Asking a developer to live-code in an interview is like asking a mechanic to change the oil using tools they’ve never seen before, while you watch over their shoulder and take notes. It tells you nothing about the day-to-day work they’ll actually do. It tells them nothing about the tools they’ll be working with if they get the job. You end up hiring the mechanic who’s great at doing things in the least efficient way possible.
No IDE. No autocomplete. No documentation. No time to think. The skills you’re testing are “can you remember syntax under pressure” and “are you comfortable being watched.” Neither of those is the job.
And the dynamic is impossible. Do you watch in silence while they code? That’s uncomfortable for everyone. Do you talk to them while they think? That might help some people and completely derail others. You don’t know which, because you don’t know them yet. You’re testing how they perform under conditions you can’t calibrate.
I’ve done interviews where searching Google was considered cheating. At most, I could describe the search query I’d make, and the interviewer would describe the results to me. Now we’re changing oil blindfolded, with an arm tied behind our backs, while somebody shouts instructions they’ve read in a Haynes manual through a megaphone.
In some industries, they let people just talk about their experiences. No performative fake version of the job at all. Apparently that’s enough to hire accountants and lawyers and doctors. But developers? We need to see you invert a linked list in real time or how will we ever know.
For me, the conversation is the whole point – and it’s why I like take-home projects instead. Yes, I know the objections.
“They could have someone else do the work.” Yes, they could. They can also do that after you’ve hired them. If someone’s going to coast on other people’s work, a live coding test won’t catch that.
“They could use AI.” Yes, they could. They can also do that on the job. If your hiring process assumes developers won’t have access to the tools they’ll use every day, you’re not testing for reality.

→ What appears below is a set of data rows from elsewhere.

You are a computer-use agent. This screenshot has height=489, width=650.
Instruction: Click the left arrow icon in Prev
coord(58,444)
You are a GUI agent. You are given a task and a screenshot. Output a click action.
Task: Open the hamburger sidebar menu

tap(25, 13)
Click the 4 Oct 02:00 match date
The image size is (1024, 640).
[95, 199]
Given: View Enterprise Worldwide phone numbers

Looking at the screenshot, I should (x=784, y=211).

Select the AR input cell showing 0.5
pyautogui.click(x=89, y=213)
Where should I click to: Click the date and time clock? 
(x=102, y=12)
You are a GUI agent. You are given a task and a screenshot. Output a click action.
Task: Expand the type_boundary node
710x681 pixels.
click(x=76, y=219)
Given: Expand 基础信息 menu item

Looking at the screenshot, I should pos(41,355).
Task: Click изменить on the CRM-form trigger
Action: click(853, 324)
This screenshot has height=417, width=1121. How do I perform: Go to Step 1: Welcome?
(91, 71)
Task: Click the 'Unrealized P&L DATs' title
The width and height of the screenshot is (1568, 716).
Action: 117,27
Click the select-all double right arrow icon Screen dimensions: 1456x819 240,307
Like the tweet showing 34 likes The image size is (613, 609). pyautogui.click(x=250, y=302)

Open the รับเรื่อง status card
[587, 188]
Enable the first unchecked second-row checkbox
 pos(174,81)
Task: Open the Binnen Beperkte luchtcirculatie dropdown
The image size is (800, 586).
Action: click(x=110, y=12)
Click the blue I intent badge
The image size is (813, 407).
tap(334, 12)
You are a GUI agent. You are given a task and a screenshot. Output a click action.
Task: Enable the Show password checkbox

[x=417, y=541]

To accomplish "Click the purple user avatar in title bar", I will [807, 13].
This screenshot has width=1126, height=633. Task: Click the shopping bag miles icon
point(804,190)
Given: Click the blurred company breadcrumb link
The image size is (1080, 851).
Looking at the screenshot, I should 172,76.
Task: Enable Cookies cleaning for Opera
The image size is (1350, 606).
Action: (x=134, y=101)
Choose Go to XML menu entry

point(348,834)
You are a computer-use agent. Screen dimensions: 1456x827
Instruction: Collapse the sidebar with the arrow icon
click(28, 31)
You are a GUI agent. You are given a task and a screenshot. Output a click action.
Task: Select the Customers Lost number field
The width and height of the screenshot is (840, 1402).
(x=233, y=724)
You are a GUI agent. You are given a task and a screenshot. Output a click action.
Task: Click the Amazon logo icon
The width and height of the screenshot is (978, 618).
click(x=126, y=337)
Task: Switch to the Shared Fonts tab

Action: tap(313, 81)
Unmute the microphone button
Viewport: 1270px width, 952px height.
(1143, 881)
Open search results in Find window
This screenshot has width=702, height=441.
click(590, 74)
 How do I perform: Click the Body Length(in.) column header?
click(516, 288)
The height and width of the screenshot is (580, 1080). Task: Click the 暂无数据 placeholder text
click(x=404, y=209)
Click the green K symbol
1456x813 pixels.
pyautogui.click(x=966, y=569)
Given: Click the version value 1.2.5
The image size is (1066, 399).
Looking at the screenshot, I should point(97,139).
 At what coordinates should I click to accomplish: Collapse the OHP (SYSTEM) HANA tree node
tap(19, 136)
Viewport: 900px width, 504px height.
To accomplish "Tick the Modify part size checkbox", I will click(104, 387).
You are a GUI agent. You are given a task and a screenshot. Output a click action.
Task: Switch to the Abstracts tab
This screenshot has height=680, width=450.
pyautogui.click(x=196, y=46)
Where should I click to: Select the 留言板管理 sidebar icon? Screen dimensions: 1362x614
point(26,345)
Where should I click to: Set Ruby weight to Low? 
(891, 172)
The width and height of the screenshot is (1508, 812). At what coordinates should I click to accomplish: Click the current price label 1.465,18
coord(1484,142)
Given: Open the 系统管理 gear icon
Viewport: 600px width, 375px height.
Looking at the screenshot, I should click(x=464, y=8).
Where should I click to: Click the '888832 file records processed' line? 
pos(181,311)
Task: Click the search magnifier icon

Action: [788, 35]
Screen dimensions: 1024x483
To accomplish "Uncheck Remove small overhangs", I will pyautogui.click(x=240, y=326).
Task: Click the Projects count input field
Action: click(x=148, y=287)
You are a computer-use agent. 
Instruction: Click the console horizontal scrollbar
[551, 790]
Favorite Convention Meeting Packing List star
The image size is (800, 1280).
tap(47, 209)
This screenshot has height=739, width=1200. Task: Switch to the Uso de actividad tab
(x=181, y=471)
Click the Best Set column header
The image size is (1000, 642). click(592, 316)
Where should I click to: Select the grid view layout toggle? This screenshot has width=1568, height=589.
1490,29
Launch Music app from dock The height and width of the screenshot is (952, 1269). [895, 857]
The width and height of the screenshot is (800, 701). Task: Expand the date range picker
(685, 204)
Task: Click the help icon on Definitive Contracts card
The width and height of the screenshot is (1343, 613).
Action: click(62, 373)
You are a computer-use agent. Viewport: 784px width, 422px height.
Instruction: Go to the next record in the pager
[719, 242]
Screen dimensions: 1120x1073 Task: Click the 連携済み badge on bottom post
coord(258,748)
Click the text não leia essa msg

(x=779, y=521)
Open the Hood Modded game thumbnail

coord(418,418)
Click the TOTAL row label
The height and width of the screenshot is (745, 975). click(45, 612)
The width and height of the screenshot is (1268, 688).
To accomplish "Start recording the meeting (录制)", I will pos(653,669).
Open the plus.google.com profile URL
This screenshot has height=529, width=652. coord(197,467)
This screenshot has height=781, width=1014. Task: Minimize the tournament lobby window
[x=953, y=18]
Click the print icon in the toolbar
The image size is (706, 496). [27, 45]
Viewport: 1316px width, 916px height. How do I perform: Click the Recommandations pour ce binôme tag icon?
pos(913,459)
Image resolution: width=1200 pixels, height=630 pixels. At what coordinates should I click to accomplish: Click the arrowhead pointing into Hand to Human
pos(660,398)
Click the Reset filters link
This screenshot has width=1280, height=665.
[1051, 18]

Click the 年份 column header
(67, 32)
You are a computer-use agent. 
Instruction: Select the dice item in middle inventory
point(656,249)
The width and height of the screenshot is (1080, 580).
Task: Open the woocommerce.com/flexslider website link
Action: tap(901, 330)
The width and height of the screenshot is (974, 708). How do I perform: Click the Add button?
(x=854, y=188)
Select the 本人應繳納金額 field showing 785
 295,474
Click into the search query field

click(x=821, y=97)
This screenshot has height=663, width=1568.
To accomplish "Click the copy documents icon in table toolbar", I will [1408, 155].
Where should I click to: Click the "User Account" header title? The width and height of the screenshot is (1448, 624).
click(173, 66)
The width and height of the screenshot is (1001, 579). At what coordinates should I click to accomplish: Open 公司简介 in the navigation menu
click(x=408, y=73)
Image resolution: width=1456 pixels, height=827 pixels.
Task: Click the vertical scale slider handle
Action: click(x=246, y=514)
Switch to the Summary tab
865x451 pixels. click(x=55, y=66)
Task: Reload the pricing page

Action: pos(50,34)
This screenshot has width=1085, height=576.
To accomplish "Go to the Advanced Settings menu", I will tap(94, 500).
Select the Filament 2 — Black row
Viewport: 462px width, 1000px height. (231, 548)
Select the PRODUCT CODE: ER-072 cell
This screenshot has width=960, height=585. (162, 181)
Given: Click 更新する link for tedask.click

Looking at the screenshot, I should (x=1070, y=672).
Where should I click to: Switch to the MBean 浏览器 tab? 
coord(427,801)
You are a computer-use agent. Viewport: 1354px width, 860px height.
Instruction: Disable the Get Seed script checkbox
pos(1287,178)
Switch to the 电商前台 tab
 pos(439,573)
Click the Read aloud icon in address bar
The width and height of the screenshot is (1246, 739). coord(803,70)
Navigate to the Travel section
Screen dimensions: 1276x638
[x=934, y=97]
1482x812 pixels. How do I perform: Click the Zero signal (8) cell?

“They could cheat.” We’d have to agree on what cheating even means. Is using documentation cheating? Is looking up syntax cheating? Is asking a friend for advice cheating? At some point you’re not testing competence, you’re testing purity.
Here’s the thing: the take-home project isn’t the test. The conversation afterwards is.
When we talk through the submission, we’re dealing with the candidate’s own code. Not something they saw thirty seconds ago. Not a problem designed to have one clever trick. Code they wrote, with decisions they made, that they can explain.
I ask about tradeoffs. Why did you structure it this way? What would you do differently with more time? What did you leave out, and why? If there’s a weird bit, we can talk about it. If there’s a clever bit, they can explain their thinking.
This tells me far more than watching someone sweat through a binary tree problem on a whiteboard. And we’re actually talking, like we would if they had the job. Not just watching them code in silence, which we’d never do if they had the job.
To make it practical, I set an artificially low time limit and I’m upfront about it. Two hours, say. Get done what you can.
This does a few things. It respects the candidate’s time. It removes the pressure to gold-plate everything. And it gives us something else to talk about: why did you prioritise these features over those? How would you estimate the time to complete the rest?
Now we’re having a conversation about how they actually work. How they make decisions under constraints. How they think about scope and priorities. That’s the job.
Yes, this takes more time than a one-hour live coding session. But it can be done at the candidate’s convenience, not scheduled into an already-packed interview slot. And the signal you get is actually useful.
You’re not finding the person who’s ground LeetCode problems for months. You’re finding the person who can write code, explain their thinking, and have a sensible conversation afterwards. That’s who I want to work with.